Justizgeschichte

Des Scharfrichters Neffe

Würgegalgen (Exponat im Wiener Kriminalmuseum): Von 1873 bis 1918 und im Ständestaat von 1934 bis 1938 in Österreich in Gebrauch.
Würgegalgen (Exponat im Wiener
Kriminalmuseum): Von 1873 bis 1918
und im Ständestaat von 1934
bis 1938 in Österreich in Gebrauch.
© Werner Sabitzer

Josef Lang, der berühmteste und letzte k. k. Scharfrichter in Wien, hatte einen Neffen, der ab 1933 im Ständestaat ebenfalls als Henker tätig war. Johann Lang kam in einem NS-Konzentrationslager um.

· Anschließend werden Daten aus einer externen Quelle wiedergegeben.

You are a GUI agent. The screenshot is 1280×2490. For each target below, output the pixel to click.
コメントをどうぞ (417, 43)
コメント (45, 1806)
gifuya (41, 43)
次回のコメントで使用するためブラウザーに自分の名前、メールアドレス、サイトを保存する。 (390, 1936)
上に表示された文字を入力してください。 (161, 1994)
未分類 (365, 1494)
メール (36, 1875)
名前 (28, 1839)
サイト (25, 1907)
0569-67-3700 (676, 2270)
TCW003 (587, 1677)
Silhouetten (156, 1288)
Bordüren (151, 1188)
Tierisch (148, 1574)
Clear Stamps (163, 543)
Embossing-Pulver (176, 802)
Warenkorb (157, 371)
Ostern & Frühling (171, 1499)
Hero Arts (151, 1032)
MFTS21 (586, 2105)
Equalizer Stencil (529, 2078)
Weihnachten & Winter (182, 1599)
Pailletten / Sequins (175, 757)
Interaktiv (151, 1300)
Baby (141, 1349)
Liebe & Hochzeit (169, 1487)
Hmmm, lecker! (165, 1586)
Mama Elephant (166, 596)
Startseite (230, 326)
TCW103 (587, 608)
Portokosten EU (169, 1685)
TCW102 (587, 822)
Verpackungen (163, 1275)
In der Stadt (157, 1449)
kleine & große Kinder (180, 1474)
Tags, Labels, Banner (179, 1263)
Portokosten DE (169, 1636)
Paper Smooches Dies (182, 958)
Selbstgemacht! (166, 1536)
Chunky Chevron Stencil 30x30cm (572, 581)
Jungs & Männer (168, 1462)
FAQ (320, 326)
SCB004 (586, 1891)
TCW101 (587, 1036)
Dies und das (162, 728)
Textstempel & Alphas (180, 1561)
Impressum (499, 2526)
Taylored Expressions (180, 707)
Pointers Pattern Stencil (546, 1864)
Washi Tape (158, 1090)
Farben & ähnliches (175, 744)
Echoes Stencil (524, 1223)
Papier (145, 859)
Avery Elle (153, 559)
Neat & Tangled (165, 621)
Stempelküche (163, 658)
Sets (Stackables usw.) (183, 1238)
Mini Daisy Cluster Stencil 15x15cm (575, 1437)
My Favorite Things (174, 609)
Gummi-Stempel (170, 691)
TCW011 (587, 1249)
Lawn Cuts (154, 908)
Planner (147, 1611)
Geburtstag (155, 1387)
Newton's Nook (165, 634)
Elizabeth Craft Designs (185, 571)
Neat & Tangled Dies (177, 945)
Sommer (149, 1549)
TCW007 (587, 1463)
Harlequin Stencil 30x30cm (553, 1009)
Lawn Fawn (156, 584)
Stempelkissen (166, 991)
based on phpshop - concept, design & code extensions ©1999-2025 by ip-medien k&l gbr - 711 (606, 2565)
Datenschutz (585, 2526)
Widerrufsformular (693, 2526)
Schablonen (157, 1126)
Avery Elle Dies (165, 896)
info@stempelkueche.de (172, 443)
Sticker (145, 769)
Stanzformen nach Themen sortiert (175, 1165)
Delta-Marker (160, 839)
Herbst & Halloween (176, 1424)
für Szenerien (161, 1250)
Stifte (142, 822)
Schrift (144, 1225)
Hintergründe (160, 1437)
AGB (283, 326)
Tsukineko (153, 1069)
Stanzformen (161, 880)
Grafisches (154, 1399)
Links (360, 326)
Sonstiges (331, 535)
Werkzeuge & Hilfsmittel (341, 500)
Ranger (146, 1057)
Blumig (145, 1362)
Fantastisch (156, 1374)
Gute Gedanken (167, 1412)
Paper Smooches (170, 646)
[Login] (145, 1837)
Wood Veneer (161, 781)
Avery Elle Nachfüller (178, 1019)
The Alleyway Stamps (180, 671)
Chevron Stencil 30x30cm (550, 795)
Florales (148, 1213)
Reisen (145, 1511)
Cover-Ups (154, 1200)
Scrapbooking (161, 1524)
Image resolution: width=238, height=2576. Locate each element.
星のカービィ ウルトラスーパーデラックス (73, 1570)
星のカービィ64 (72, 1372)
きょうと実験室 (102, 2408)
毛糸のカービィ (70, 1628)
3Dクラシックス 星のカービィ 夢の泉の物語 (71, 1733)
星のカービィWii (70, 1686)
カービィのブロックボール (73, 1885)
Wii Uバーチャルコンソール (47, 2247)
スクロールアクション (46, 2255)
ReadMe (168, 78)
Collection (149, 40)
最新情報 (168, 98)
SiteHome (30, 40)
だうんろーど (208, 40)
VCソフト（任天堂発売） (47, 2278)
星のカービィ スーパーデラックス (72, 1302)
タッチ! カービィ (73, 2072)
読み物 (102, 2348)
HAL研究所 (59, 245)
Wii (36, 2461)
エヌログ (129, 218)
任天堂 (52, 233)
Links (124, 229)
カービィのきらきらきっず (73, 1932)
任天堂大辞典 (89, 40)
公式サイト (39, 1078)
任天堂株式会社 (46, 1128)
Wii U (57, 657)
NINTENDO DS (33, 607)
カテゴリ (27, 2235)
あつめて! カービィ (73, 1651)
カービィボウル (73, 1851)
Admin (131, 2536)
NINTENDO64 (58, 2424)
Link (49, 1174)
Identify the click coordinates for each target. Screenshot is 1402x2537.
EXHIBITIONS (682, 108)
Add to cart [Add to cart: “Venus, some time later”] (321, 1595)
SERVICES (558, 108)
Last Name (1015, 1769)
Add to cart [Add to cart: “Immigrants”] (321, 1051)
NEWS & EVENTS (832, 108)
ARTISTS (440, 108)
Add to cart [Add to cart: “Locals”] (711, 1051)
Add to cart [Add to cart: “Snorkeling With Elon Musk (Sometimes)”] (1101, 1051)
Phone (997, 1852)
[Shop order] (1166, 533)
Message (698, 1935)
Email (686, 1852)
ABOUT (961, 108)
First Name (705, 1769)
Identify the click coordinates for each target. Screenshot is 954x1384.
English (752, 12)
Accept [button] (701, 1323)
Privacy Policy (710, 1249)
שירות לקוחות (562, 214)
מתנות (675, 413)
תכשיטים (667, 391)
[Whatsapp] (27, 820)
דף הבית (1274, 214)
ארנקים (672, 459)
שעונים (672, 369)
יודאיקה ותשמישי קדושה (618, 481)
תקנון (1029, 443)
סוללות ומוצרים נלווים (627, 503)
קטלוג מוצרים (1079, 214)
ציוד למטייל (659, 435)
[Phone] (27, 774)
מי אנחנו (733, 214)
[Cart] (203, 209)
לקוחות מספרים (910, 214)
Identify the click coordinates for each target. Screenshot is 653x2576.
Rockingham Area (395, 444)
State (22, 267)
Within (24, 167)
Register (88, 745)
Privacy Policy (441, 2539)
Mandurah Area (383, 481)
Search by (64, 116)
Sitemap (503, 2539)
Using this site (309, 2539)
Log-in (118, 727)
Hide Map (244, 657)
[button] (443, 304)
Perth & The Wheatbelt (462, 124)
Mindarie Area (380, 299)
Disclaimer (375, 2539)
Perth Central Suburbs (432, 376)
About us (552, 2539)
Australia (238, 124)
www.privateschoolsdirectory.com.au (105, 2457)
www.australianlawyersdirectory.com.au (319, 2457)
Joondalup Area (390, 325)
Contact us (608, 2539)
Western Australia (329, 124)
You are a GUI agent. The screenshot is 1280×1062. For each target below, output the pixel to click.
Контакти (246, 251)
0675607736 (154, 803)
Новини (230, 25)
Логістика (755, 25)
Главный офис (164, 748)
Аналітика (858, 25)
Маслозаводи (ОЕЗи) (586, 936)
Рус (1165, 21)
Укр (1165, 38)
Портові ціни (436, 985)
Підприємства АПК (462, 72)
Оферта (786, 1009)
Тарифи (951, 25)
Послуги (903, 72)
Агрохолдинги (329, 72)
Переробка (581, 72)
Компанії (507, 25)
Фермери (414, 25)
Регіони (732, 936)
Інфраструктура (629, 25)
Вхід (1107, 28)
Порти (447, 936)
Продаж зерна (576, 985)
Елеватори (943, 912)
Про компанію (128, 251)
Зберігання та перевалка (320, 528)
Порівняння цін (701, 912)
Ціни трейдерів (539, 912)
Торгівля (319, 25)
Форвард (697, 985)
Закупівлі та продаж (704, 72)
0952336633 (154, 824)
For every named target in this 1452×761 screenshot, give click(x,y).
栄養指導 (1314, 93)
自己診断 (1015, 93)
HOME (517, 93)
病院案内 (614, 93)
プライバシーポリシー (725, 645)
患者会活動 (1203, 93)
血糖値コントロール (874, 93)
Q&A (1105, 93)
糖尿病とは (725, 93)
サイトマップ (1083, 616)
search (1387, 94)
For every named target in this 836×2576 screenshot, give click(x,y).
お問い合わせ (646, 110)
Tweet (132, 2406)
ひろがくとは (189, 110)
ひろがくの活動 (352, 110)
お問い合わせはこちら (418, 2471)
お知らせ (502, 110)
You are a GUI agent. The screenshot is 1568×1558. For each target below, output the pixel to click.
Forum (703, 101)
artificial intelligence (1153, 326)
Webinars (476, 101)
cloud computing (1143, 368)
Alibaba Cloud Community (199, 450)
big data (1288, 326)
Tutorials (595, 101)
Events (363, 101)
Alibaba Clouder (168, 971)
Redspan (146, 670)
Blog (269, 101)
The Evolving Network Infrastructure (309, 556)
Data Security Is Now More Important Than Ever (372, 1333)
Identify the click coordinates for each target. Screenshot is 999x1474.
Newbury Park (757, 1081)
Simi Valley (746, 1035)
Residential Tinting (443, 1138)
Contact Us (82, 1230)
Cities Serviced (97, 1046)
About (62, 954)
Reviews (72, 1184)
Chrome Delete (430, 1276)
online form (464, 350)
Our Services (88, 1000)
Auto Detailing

Als der bekannte Wiener k. k. Scharfrichter i. R. Josef Lang im Februar 1925 begraben wurde, begleitete den Toten eine unüberblickbare Menschenmenge zu seiner letzten Ruhestätte. Scharfrichter wurden üblicherweise wie Abdecker an den Rand der Gesellschaft gedrängt. Lang war es trotz seiner Henkerstätigkeit in der Monarchie gelungen, zu einem geachteten Bürger und Besitzer mehrerer Auszeichnungen zu werden. Er betrieb ein Kaffeehaus in Simmering, in dem der damalige Scharfrichter Karl Selinger Stammgast war. Dieser konnte den Cafétier dazu überreden, ihm bei seinen Hinrichtungen als Gehilfe beizustehen. Nach dem Tod Selingers wurde Lang im Februar 1900 zum neuen k. k. Scharfrichter von Wien ernannt; er verkaufte sein Kaffeehaus, denn einem Staatsangestellten war es nicht gestattet, ein selbstständiges Gewerbe zu betreiben. Trotz seiner neuen Funktion blieb Lang ein geachteter und geschätzter Bürger Simmerings.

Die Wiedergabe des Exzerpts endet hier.